[[ RECORDS PROVIDED open ]]

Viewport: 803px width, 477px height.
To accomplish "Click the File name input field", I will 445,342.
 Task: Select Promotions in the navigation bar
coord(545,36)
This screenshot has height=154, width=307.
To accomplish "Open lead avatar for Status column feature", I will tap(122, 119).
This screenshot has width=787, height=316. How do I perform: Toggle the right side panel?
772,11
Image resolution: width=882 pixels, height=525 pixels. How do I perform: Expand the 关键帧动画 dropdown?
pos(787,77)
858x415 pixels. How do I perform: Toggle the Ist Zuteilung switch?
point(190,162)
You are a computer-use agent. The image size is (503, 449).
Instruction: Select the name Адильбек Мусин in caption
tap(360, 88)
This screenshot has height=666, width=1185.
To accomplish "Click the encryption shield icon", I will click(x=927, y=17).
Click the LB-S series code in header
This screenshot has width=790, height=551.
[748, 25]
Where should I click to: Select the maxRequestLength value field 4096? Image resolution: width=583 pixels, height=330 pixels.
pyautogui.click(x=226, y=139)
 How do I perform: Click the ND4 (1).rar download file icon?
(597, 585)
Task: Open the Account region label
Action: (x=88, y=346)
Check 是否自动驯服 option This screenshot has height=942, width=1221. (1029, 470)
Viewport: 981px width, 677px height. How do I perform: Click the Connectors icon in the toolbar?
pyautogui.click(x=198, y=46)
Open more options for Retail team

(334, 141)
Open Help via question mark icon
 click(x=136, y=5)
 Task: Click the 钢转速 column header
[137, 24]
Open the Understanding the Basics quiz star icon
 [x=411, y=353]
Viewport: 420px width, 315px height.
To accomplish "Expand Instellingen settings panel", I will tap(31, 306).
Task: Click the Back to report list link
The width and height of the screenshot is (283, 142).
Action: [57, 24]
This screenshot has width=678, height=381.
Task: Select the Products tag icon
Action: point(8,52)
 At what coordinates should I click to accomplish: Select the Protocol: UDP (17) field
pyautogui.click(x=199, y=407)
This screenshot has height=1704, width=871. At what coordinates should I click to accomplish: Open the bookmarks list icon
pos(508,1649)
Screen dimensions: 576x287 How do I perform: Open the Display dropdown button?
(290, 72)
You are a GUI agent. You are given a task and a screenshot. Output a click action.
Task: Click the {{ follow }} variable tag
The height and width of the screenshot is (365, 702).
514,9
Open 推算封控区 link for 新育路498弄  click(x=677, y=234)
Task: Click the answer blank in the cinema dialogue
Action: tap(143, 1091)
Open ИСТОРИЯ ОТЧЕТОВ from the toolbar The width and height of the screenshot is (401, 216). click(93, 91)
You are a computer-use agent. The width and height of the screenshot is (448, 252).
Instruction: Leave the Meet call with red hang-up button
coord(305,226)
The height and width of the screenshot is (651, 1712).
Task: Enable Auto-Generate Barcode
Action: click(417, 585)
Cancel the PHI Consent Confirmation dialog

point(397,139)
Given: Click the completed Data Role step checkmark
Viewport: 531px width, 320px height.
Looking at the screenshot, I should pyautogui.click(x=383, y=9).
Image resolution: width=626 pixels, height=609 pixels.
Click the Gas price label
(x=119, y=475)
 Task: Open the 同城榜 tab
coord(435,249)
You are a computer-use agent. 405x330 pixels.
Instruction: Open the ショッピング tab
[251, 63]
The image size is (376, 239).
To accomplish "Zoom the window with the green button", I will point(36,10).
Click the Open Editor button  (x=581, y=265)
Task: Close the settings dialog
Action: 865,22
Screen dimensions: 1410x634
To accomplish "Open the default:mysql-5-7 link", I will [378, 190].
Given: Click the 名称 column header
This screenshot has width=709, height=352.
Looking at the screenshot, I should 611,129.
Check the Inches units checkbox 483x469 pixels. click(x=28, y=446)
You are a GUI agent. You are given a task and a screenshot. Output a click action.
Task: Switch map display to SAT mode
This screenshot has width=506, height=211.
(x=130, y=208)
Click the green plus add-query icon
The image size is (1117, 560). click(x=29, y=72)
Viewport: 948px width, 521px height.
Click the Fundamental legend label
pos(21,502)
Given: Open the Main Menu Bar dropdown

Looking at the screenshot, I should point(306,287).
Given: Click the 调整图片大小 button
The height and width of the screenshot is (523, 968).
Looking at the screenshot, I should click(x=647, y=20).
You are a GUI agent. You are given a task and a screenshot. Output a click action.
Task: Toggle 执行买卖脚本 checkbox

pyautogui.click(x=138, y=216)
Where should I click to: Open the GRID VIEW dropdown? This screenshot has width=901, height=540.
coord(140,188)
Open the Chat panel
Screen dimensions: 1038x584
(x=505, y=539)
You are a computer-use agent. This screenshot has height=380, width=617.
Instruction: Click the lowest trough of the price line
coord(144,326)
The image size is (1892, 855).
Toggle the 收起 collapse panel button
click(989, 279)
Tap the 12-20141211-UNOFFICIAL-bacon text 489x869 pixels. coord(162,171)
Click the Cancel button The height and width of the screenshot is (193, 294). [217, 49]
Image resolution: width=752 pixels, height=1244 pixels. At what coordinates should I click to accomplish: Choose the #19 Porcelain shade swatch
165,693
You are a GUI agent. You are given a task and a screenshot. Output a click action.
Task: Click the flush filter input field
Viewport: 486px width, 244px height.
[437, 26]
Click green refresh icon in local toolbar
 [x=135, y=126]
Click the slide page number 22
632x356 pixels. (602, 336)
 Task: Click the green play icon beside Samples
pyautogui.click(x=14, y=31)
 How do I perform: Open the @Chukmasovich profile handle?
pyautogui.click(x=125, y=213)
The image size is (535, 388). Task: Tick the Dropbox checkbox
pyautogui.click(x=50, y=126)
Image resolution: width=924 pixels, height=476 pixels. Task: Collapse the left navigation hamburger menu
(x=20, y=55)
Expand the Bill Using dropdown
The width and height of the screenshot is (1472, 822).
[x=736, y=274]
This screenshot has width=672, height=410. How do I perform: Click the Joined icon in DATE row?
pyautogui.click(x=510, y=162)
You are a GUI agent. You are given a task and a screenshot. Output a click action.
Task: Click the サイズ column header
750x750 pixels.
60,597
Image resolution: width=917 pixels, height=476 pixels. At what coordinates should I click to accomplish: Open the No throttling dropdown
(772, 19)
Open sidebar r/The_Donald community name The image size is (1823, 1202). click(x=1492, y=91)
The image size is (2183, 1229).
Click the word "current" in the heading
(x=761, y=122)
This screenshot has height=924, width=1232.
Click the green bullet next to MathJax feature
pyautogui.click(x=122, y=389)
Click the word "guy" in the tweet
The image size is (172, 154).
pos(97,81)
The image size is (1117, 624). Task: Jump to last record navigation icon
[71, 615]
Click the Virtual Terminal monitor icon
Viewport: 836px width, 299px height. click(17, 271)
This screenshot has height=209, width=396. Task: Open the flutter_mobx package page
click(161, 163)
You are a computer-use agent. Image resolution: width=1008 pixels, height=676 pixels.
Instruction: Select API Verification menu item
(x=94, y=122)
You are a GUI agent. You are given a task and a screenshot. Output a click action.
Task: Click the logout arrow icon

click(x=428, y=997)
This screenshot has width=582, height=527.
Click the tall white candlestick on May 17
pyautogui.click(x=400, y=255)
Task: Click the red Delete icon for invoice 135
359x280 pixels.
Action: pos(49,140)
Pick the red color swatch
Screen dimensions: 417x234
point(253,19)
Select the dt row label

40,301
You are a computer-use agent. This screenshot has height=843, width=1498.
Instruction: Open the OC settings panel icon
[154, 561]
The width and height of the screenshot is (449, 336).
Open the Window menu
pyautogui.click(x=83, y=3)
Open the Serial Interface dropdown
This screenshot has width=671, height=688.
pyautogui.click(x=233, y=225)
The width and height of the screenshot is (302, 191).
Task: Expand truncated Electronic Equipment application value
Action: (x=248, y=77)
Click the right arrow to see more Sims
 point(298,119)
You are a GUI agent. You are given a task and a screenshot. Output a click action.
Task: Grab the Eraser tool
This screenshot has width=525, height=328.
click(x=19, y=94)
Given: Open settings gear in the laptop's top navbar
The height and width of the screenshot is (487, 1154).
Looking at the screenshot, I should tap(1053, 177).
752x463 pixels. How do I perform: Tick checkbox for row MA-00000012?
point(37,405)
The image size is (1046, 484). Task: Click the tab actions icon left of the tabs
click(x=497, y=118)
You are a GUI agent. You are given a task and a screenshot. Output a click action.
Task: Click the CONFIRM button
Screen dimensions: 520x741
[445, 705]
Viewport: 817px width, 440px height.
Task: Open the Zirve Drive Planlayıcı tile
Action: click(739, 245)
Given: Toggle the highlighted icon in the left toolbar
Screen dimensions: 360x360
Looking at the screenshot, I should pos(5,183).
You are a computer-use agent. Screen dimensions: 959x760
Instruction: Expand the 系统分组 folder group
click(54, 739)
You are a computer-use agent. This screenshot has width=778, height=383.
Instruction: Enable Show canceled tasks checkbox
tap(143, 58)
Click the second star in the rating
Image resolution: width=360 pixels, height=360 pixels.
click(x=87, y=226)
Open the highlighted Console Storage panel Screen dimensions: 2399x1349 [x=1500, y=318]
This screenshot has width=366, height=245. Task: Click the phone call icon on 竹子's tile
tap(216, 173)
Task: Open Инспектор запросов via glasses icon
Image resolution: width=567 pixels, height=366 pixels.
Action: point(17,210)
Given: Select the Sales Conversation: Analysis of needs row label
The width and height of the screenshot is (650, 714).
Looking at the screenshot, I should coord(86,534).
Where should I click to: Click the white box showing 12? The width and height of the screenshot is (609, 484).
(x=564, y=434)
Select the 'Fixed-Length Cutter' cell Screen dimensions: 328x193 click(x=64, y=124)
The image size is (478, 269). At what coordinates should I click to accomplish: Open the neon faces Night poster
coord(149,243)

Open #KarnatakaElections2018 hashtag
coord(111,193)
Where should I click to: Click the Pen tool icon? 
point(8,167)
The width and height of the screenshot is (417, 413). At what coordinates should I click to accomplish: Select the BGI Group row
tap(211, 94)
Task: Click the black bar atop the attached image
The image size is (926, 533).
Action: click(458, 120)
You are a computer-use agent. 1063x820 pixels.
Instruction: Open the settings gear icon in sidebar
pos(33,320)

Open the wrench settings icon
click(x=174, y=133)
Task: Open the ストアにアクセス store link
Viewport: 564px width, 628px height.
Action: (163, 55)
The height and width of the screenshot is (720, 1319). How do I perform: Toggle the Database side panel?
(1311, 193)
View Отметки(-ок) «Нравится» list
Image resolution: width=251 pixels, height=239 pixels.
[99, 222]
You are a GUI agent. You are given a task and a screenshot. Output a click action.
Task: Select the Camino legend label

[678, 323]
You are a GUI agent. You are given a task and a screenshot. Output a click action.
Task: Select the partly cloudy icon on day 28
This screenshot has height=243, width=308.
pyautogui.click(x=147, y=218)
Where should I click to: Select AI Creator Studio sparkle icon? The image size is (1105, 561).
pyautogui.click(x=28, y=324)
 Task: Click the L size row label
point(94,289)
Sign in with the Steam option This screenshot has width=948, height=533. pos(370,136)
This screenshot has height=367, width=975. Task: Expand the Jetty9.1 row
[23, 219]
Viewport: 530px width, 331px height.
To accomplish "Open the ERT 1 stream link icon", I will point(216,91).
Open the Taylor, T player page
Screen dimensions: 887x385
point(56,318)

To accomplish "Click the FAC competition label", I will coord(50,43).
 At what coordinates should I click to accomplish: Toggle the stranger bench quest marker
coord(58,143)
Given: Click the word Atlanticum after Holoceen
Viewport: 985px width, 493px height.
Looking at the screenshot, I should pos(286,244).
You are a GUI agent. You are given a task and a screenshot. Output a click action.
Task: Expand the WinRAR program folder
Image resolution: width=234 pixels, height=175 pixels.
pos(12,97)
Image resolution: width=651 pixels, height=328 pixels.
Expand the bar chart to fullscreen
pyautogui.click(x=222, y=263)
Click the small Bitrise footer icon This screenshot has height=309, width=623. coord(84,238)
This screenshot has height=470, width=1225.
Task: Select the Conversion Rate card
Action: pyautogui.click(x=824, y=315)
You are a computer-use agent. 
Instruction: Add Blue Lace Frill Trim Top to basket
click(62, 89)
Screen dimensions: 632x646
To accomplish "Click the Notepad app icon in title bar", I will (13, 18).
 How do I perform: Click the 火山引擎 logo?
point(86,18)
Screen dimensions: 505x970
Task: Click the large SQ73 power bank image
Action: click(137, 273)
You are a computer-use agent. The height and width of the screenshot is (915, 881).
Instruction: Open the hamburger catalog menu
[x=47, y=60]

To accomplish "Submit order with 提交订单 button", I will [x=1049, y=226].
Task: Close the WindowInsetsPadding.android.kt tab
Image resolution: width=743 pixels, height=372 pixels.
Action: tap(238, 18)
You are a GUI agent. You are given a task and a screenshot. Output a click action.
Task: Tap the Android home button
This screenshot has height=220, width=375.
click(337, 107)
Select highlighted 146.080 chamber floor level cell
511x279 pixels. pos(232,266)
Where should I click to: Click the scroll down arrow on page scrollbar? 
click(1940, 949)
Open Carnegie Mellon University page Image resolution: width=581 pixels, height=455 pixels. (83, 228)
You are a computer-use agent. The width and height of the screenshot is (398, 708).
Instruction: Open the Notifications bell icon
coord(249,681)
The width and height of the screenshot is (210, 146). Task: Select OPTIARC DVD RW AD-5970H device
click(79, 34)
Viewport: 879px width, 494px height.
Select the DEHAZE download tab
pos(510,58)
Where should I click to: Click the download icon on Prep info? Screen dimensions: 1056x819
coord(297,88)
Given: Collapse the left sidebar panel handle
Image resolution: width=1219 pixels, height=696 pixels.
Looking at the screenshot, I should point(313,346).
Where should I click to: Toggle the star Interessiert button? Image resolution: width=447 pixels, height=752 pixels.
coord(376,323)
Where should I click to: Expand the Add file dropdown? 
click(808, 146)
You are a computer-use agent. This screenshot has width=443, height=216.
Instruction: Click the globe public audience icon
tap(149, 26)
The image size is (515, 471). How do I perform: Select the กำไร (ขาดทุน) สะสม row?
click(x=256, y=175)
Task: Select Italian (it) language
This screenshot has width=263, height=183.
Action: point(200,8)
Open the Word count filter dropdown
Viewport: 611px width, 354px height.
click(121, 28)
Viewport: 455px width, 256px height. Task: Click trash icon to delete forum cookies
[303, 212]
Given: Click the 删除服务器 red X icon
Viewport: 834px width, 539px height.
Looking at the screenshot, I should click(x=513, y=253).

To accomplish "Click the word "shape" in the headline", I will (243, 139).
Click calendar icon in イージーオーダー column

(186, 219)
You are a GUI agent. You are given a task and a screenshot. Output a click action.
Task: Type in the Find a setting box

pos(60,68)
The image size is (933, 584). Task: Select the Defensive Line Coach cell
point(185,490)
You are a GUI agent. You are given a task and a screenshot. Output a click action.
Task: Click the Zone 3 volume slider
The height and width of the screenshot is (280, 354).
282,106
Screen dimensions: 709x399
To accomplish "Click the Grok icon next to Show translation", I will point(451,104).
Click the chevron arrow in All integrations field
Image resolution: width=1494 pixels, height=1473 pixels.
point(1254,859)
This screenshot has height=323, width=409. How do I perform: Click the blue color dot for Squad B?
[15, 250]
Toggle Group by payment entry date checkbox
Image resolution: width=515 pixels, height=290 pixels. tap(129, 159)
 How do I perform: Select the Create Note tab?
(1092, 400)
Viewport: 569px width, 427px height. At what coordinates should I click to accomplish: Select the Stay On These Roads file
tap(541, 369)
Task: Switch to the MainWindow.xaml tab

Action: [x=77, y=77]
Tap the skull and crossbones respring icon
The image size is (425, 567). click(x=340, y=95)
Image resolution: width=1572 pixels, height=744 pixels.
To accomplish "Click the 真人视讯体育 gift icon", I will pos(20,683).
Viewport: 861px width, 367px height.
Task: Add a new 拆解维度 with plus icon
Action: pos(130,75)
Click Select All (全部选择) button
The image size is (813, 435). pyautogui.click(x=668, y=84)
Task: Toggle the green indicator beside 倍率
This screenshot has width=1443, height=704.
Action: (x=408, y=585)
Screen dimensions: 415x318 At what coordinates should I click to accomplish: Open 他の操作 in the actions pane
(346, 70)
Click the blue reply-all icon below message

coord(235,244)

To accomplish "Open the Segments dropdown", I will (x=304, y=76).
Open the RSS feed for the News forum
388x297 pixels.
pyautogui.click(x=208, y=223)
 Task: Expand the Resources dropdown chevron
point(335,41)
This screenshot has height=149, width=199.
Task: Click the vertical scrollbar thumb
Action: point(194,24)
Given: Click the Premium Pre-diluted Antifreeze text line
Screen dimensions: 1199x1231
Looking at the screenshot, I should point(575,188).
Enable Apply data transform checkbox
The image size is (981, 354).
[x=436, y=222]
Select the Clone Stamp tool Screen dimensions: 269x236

[[ RECORDS PROVIDED closed ]]

PROBLEM TO SOLVE
Go through the entries and copy every line that has "input".

ANSWER TO THE EXERCISE
To accomplish "Click the File name input field", I will 445,342.
Task: Click the flush filter input field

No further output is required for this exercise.